PROBLEM DETAILS. From the line that contains "Given: Switch to" to the final line of the entries below, write out every line exactly as it appears, and nothing else.
++++ RECORDS TO PROCESS
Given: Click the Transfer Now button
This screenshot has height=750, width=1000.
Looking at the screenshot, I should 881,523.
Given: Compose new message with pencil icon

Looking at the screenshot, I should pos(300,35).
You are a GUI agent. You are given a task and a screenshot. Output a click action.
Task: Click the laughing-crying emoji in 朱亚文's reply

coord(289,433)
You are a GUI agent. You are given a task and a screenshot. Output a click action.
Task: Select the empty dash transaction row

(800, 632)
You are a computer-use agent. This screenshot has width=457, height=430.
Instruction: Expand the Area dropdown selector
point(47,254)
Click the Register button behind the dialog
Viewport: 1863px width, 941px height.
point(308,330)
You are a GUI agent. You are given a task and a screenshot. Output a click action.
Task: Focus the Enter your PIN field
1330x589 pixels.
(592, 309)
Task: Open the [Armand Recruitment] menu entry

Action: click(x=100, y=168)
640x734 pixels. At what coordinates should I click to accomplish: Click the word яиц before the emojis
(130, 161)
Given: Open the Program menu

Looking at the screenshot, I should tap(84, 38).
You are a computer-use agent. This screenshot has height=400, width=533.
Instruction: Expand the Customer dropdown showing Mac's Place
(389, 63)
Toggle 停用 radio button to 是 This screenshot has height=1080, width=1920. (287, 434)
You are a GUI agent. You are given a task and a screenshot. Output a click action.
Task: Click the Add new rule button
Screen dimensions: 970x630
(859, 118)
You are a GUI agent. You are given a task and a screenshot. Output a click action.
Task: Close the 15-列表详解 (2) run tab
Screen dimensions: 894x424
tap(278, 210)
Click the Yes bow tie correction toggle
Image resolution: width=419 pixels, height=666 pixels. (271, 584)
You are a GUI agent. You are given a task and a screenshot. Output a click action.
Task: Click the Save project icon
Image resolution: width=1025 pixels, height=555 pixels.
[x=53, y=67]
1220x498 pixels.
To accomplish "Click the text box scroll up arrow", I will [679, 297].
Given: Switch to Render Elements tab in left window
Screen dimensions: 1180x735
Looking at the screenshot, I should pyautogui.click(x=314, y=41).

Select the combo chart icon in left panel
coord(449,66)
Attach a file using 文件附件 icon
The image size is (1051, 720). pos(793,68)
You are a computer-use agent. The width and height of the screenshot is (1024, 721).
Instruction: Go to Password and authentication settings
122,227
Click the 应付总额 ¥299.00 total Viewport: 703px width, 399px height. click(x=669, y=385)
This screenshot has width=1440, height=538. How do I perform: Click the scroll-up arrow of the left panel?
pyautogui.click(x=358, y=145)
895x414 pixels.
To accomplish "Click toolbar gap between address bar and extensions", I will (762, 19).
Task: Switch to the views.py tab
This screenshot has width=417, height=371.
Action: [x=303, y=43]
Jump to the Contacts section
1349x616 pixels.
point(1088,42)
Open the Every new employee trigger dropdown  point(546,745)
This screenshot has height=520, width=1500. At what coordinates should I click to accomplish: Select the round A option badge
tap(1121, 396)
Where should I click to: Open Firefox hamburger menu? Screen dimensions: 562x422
++++++++
OUTPUT BELOW.
Given: Switch to Render Elements tab in left window
Screen dimensions: 1180x735
Looking at the screenshot, I should pyautogui.click(x=314, y=41).

Select the combo chart icon in left panel
coord(449,66)
Attach a file using 文件附件 icon
The image size is (1051, 720). pos(793,68)
You are a computer-use agent. The width and height of the screenshot is (1024, 721).
Instruction: Go to Password and authentication settings
122,227
Click the 应付总额 ¥299.00 total Viewport: 703px width, 399px height. click(x=669, y=385)
This screenshot has width=1440, height=538. How do I perform: Click the scroll-up arrow of the left panel?
pyautogui.click(x=358, y=145)
895x414 pixels.
To accomplish "Click toolbar gap between address bar and extensions", I will (762, 19).
Task: Switch to the views.py tab
This screenshot has width=417, height=371.
Action: [x=303, y=43]
Jump to the Contacts section
1349x616 pixels.
point(1088,42)
Open the Every new employee trigger dropdown  point(546,745)
This screenshot has height=520, width=1500. At what coordinates should I click to accomplish: Select the round A option badge
tap(1121, 396)
Where should I click to: Open Firefox hamburger menu? Screen dimensions: 562x422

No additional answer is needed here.